Using Power BI reports, Teamwork Analytics identifies trends based on the number of users, guest access, etc, and informs whether you’re in compliance with your rules and performance expectations.
For example, you don’t want someone using their PC mic and speakers when they could be using a Teams-certified headset. In this example, when poor call quality is detected, automation can be sent via email or via direct messages in Teams.
automate.io
automate.io is a Zapier alternative that connects Teams with over 200 different apps listed in its library.
Some apps like Wrike and FreshBooks are listed as “coming soon”, but automate.io already integrates with apps like:
Trello
PayPal
Xero
Asana
HubSpot CRM
Salesforce
Todoist
Stripe
Google Tasks
Jira and Microsoft Teams integration? Get notified on Microsoft Teams of new issues in Jira
Popular automations on automate.io include getting Teams notifications when a new issue is entered into Jira and creating new Trello cards from messages in specific Teams channels.
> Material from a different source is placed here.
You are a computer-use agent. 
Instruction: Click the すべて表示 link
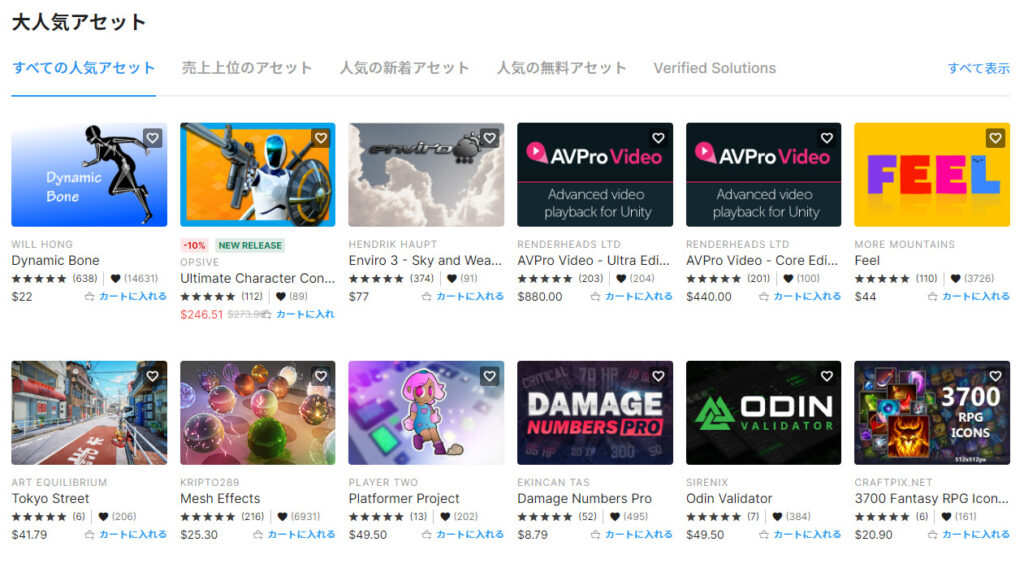coord(978,68)
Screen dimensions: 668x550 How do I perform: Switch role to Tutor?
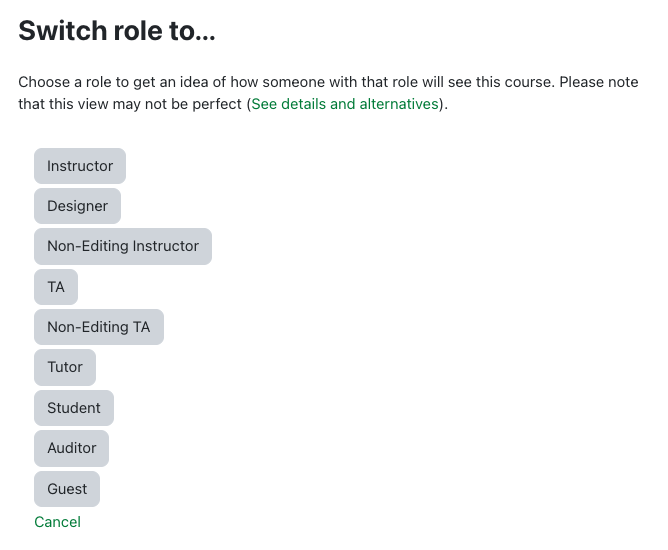[65, 367]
By using these automations, you remove the need to switch between applications when you’re busy working.
AVA
If there was ever something that needed automating in Teams, it’s retrieving files that are lost or deleted.
AVA (AvePoint Virtual Assistant) was launched in 2018 to restore any deleted files within the Microsoft 365 realm. AvePoint says the virtual assistant will “automatically perform a search based on the user’s permissions in Exchange, Outlook, and OneDrive’s recycle bin to restore the requested item.”
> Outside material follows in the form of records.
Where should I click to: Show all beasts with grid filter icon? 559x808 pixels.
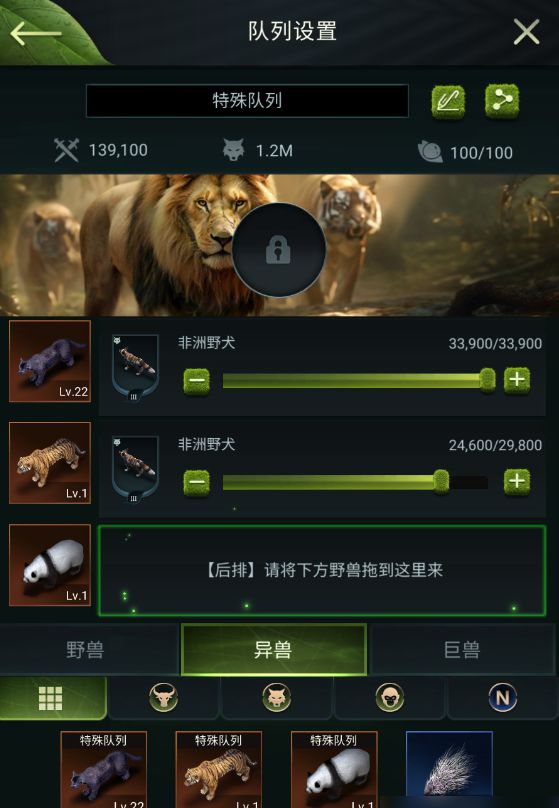tap(50, 698)
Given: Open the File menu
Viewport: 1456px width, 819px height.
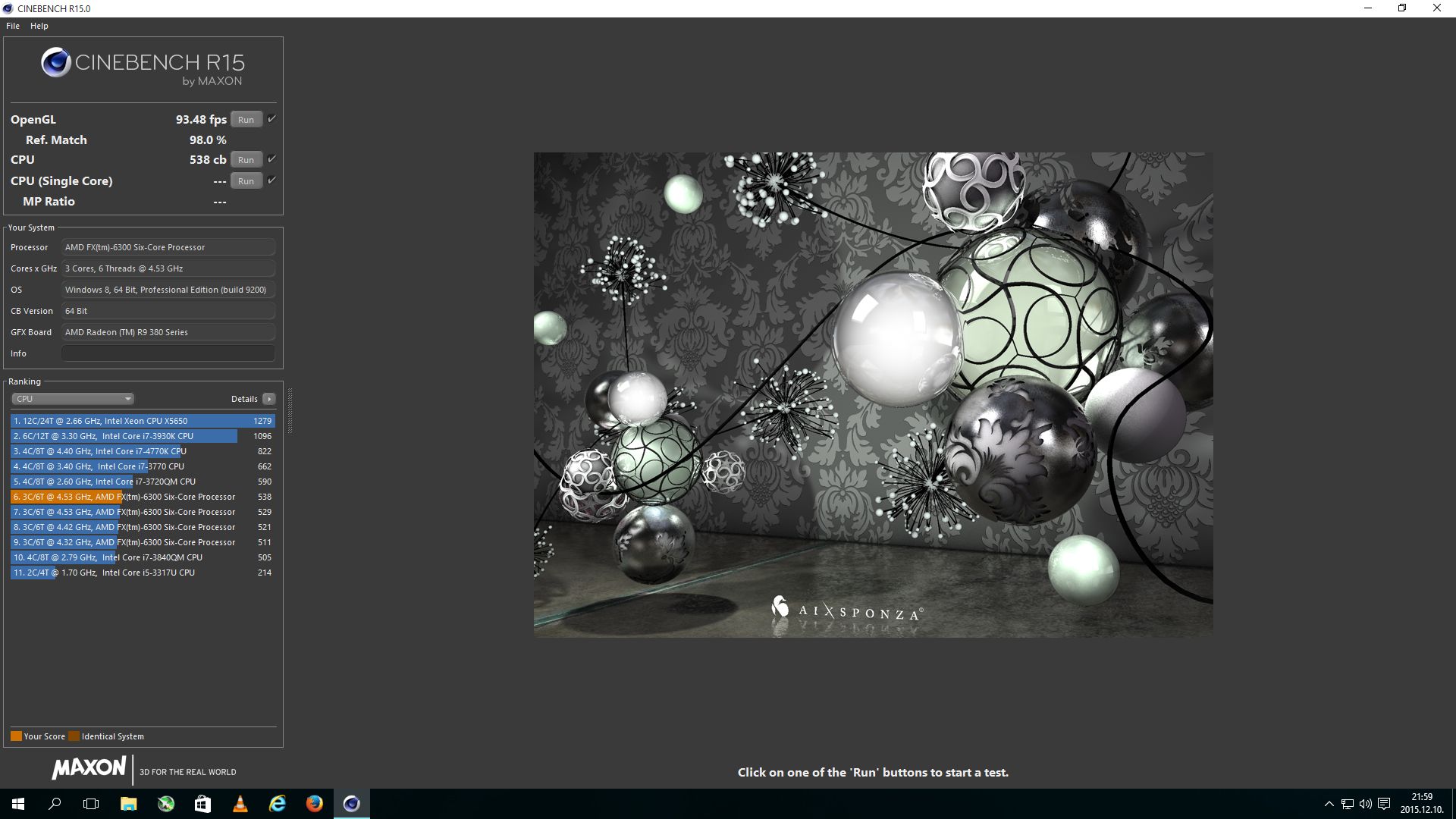Looking at the screenshot, I should coord(13,26).
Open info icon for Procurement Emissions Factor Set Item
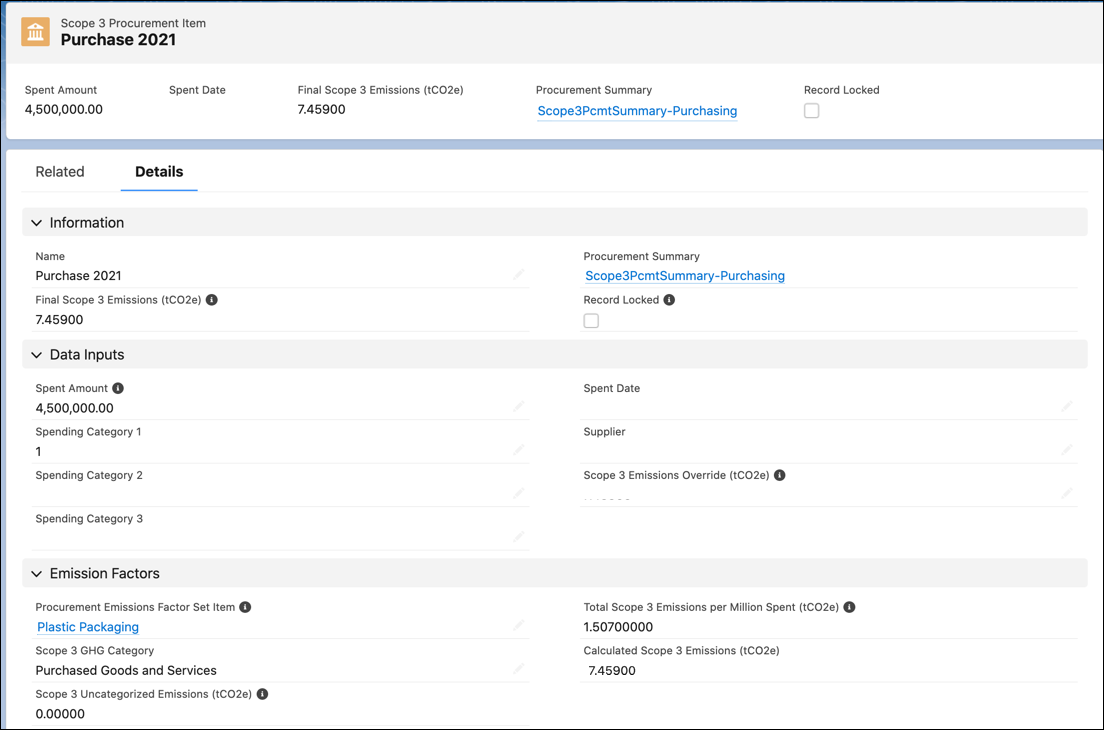The height and width of the screenshot is (730, 1104). [x=245, y=607]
All you need to do is download AVA from the Teams app store and start chatting with the virtual assistant.
AvePoint notes you can use AVA to help find:
Filenames that can’t be found
Recently modified documents
Broken URLs to documents and files
Lost emails that can’t be searched in Microsoft Exchange/Outlook
Existing files in mailboxes and OneDrive
Connectors
Built into Microsoft Teams are connectors that can be used to deliver bulletin-style updates to specific channels.
What’s the difference between a connector and posting a regular message to everyone in a channel? Good question.
With connectors, you can automate the pulling of status updates from apps outside the Microsoft world. For example, when a Trello card gets updated, you can get an update in Teams. Or if you want your latest GitHub updates without leaving Teams and hunting for them, they can automatically appear in your chosen channel.
Adding a connector to a channel is simple:
Click the … icon on the channel you wish to connect an external app to
Choose Connectors from the drop-down list
Select the connectors you wish from the pre-populated list of approved apps
Add a name for your connector
The address your connector must pull from (like twitter.com/Nasstar)
Choose how often you’d like to receive updates
Click Save
When using connectors, you can connect to apps like Twitter, Bing News, Yammer, RSS, Jira, and plenty more. These are all examples of apps that post “updates”.
When connected to Teams, you automate your news and status updates straight into Teams.